You just never know. I have someone who I was absolutely dying to get his book. It doesn’t come out for another 10 months. He interacts with a lot of my social media buddies and friends. He has never responded to me… Not to direct statements. Not to group discussions. I am invisible to him.

Someone in the industry said they could get me his book since I was so excited to read it.

You know what? I lost interest. There’s a lot of other great readers out there.

Reading is personal. You want to connect with the story and the book. If the reader already has a bad taste in her mouth because of the writer, that connection isn’t going to be there…and she’s not going to buy your book.

There are only two options for social media as your author persona: Do it OR Don’t do it.

Insult the genre you’re writing in.

Seriously, if I hear one more  talk by a certain writer about how she doesn’t write romance again, I’m going to throw things. It’s not even that she has an opinion about her book that I disagree with (although, I’m sorry, WHO exactly does she think is reading her books that isn’t reading them for the romance? No. Really. Who? I would love to meet that person.)

It’s the disrespectful way I have personally heard her talk about romance at her talks.

She made it big because she was put on the romance shelf and romance readers bought her in huge numbers.

Hello hand that fed me *shark attack bite*

I’ll never buy her again. Will I read her again? Maybe. I have this great library 2 blocks away that will let me read her without putting money in her pocket. Just like everything else, I vote with my wallet.

Don’t bite the hand that feeds you. Pat it generously. It’s a circle and growing your genre grows you.

Insult a respected, successful, well-known author of the genre you’re writing in

This goes for individual authors in that genre.

I reallllllly don’t understand dissing the guy who made your genre what it is. But, for some strange reason, that seems to be a sport with writers.

It’s so junior high to rip someone down to look smart. And, since you’re about to sell that book, maybe acting like a junior higher isn’t in your best interest. I mean, you remember junior high, right? No one liked junior high.

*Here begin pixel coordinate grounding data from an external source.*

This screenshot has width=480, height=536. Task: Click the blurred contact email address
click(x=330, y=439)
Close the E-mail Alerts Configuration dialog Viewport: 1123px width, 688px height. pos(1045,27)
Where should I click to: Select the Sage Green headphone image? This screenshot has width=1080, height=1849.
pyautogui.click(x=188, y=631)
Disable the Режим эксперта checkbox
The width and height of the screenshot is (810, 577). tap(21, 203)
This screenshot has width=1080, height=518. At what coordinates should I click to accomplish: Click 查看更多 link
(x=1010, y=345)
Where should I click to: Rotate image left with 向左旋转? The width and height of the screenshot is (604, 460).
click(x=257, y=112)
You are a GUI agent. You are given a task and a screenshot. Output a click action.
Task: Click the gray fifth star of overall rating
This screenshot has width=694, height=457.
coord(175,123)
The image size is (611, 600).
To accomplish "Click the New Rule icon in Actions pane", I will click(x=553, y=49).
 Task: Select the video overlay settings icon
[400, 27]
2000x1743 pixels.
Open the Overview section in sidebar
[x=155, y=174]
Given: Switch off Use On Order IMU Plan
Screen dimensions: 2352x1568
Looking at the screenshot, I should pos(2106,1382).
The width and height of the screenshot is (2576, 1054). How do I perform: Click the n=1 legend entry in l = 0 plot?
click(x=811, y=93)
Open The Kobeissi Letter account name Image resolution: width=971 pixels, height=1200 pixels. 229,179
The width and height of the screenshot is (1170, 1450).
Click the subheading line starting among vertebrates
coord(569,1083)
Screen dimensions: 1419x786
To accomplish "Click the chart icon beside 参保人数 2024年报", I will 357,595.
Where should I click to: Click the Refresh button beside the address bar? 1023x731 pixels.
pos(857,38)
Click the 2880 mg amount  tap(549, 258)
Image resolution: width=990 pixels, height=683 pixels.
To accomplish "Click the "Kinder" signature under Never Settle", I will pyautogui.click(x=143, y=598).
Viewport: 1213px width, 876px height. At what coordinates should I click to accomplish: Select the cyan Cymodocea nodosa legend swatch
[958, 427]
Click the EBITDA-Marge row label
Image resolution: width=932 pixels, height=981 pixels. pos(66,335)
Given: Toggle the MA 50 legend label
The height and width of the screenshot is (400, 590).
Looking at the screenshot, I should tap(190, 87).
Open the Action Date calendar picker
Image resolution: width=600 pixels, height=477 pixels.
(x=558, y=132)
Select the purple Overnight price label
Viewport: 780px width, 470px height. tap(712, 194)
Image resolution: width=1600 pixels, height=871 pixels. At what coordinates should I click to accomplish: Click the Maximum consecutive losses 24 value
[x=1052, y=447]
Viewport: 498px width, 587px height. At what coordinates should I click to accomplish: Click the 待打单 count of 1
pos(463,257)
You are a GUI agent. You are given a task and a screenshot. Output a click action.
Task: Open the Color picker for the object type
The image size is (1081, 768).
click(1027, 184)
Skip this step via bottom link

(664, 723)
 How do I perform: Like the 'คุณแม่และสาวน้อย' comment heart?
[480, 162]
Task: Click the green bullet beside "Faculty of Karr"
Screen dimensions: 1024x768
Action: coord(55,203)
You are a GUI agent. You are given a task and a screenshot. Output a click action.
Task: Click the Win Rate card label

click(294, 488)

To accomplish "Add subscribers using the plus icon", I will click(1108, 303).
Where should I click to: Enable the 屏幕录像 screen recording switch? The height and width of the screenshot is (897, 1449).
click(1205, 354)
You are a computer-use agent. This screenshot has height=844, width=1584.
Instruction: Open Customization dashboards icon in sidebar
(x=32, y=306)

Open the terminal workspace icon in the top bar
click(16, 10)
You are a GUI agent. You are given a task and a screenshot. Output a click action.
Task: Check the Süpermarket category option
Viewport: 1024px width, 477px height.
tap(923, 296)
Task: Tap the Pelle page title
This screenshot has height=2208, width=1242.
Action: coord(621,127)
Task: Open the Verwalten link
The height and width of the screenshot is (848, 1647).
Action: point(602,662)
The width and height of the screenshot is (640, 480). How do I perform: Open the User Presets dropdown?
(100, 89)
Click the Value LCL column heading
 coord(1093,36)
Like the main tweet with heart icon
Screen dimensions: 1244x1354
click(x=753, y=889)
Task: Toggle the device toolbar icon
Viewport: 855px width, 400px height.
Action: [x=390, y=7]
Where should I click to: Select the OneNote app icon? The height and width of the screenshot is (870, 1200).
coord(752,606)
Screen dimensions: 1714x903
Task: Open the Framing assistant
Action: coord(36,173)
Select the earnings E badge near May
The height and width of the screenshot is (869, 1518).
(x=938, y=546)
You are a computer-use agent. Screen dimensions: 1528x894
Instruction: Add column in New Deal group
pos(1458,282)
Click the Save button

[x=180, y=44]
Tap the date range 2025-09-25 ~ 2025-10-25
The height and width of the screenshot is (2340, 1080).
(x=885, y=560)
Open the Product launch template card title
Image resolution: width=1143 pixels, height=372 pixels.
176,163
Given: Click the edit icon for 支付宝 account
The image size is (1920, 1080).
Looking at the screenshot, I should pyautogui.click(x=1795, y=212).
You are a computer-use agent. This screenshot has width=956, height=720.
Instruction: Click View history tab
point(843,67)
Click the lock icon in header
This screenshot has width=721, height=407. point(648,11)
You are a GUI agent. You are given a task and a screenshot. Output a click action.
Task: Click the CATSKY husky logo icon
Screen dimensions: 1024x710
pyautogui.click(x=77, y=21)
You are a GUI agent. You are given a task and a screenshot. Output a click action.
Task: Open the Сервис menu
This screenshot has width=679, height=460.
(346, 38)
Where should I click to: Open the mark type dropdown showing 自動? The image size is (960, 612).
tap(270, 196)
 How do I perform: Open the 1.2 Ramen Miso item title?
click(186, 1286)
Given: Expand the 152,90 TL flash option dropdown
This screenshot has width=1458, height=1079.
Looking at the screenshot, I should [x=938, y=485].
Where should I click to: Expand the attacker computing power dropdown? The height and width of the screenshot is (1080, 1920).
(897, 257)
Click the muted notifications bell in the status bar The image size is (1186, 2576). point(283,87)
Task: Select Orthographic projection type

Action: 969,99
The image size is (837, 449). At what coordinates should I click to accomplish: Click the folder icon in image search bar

So, don’t forget, even before your book comes out, you’re in charge of the image you give to the world.

Readers can be fickle… they’re human. And, there are now uncountable books available at the click of a mouse. Yours is just one. If you turn a reader off before that click is even available, how are you going to win them back when it is?

That’s easy: You’re probably not.

So, go forth and be a good writerly citizen, because there is such a thing as author karma.